白雪紛飛,猶若蟄伏於凡間的最睿智的精靈,它們跳躍着飛入我的簾帳,印入我額前的一點嫣紅,似乎要揭開一個意味深長的祕密。我用手拂去硃砂上的那一點晶瑩,在心中輕嘆:倘若我真是神,你們這般虔誠地信仰的神呵,此刻又怎會如此惴惴不安?
不是我憂思過重,而是此事的確蹊蹺的很。
白蓮教曾於全國盛行一時,後一度因反元言論而爲大元皇帝所忌。然而,畢竟白蓮教布衆甚廣,教中勢力盤根錯節,官府雖有所忌憚,卻也只是防範,未曾頒佈禁令。父親年輕時曾屢次召集教衆宣揚教義,惹怒了元惠宗,是故被舉家流放至這冀南蠻荒之地。許多教中據點更因此被朝廷打壓,元氣大傷。

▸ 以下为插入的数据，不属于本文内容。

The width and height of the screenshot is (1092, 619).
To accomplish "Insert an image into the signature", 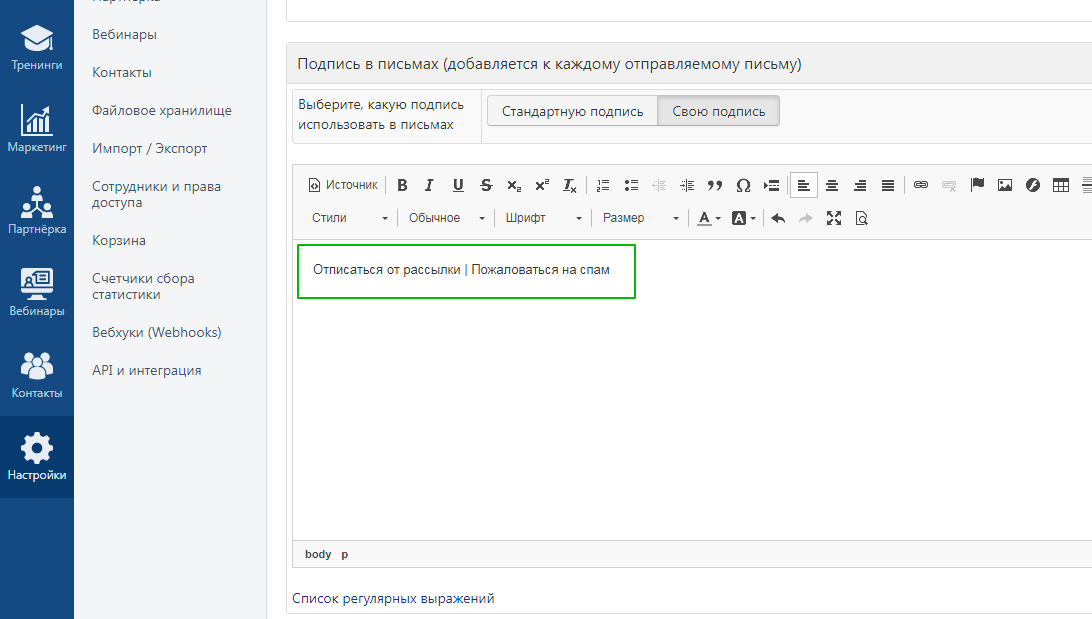I will pyautogui.click(x=1005, y=185).
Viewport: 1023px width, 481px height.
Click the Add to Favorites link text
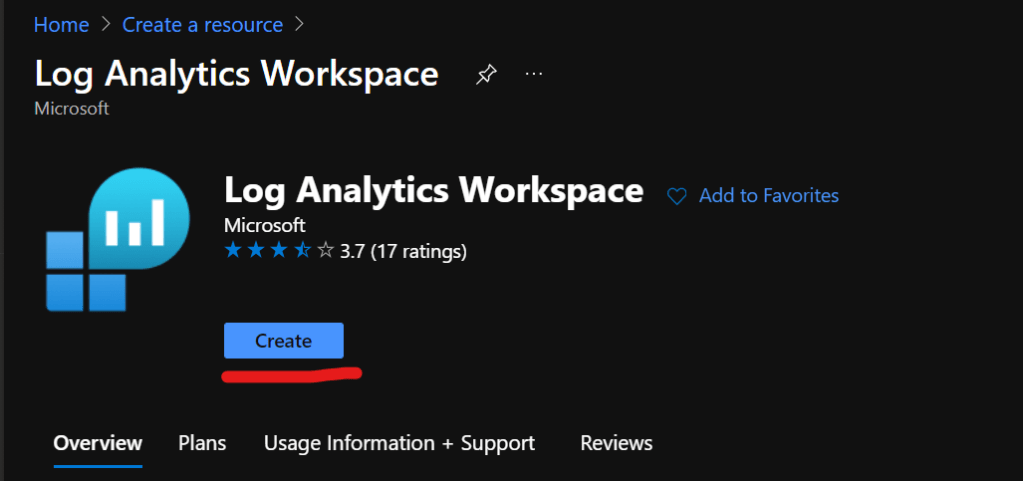click(x=768, y=196)
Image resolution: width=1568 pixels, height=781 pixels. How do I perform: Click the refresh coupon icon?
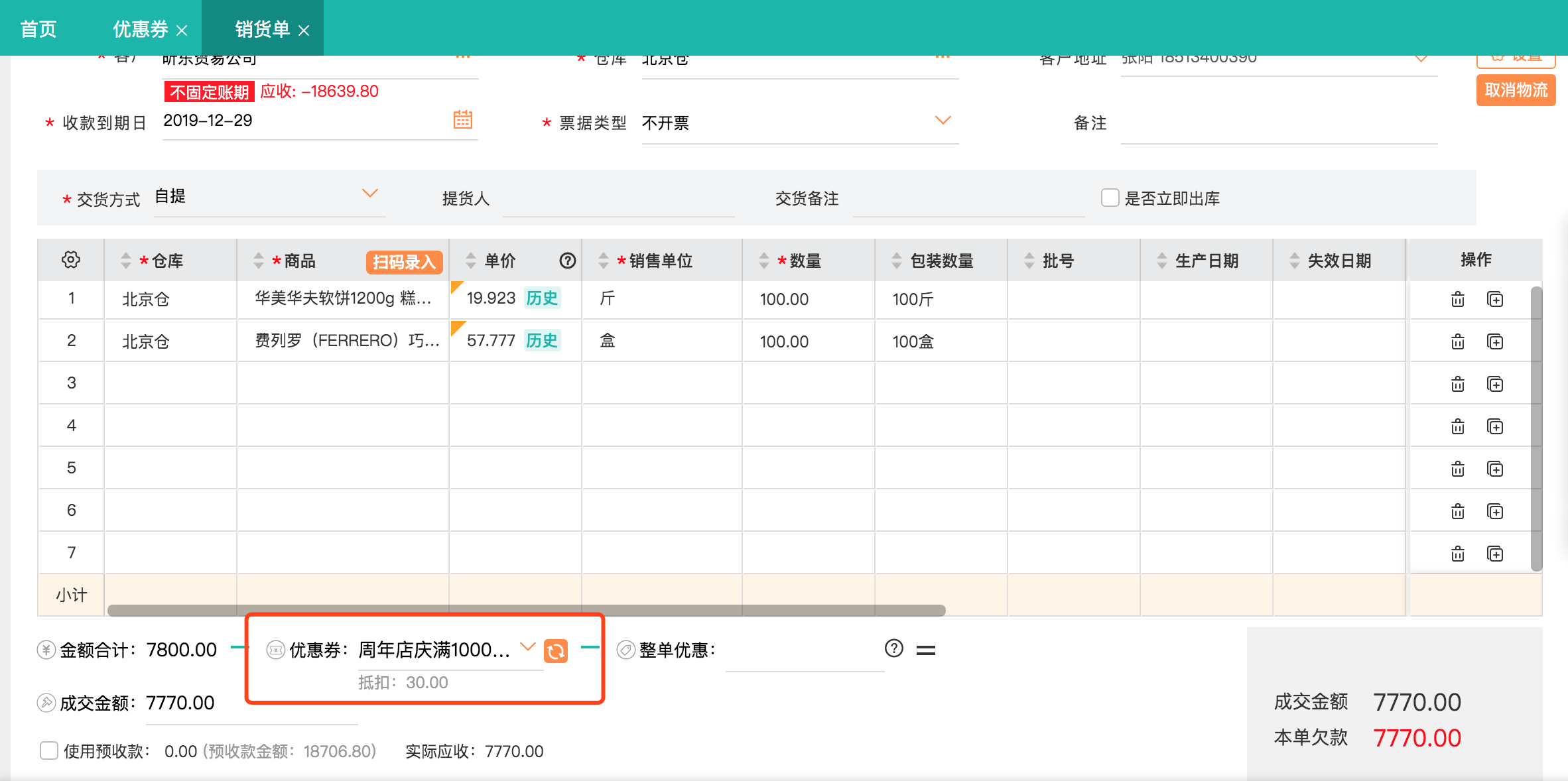557,650
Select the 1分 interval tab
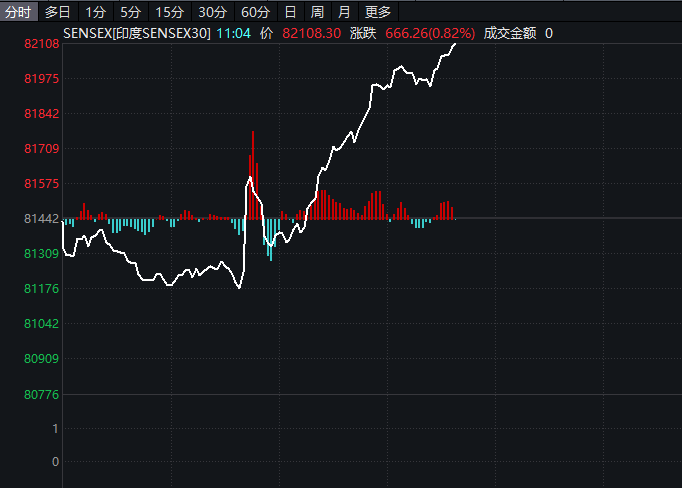682x488 pixels. coord(94,12)
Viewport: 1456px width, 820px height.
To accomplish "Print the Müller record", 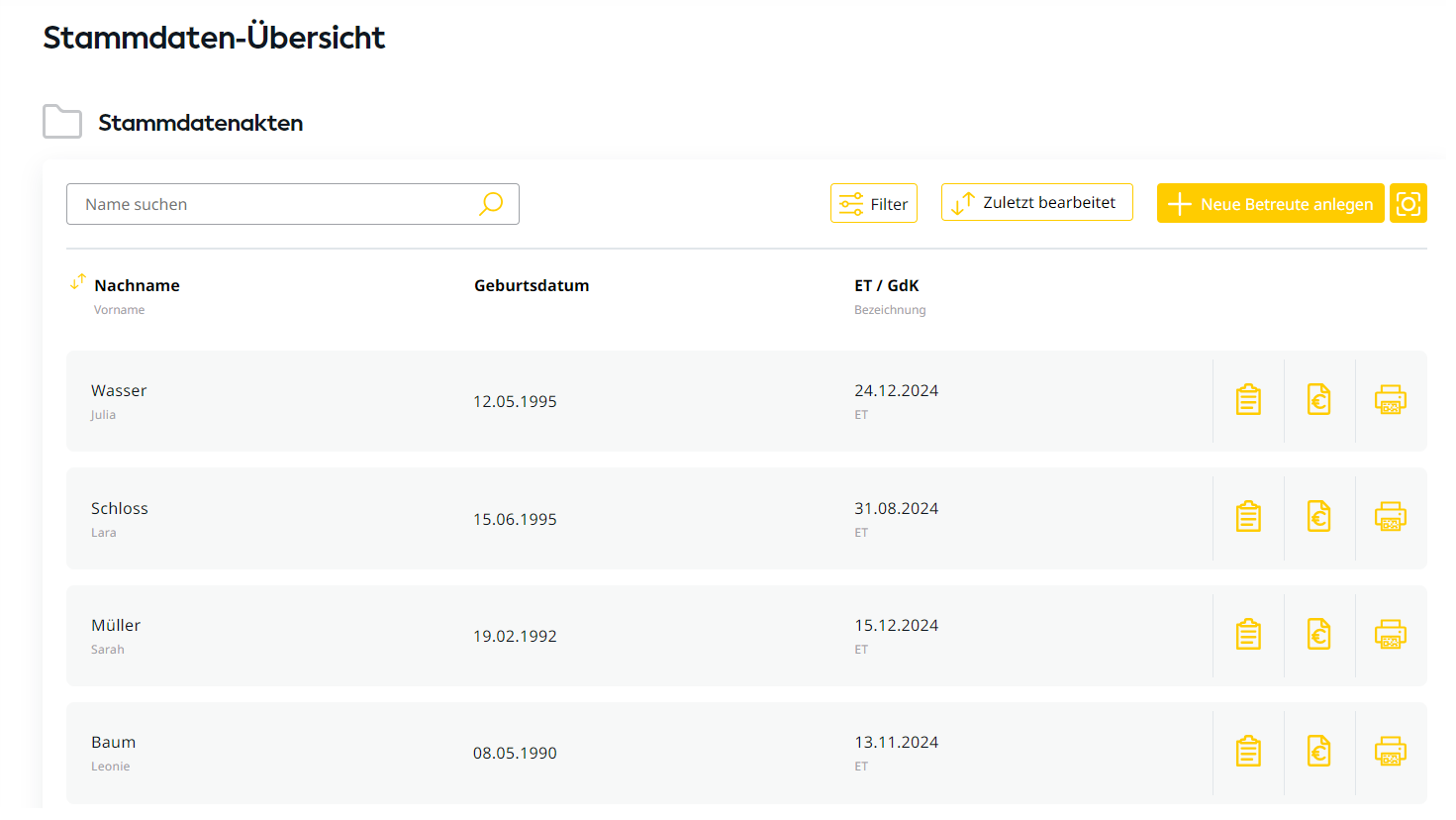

這幾年來,父親養精蓄銳,不欲與官府發生糾紛,而白蓮教活動也多轉爲地下。韜光養晦,只怕是行至山窮水盡之處最好的辦法。如今這個時候,大肆宣揚兒時相士對我的批言,又糾集教衆推舉我爲新聖母,無非是將白蓮教再度推到風口浪尖上,而這個結果無論是對父親還是對劉福通伯父而言都是極不樂見的。
到底是誰,在一夜之間將韓家隱藏了十幾年的祕密泄露出去?那人究竟還知道多少?
我是無從揣測的。我唯一可以肯定的是,整件事猶如一盤錯綜複雜的棋局,棋至此時方揭開迷霧之一角,而我,不過是這盤棋中一枚小小的棋子,甚至是誰在掌控全局都不得而知。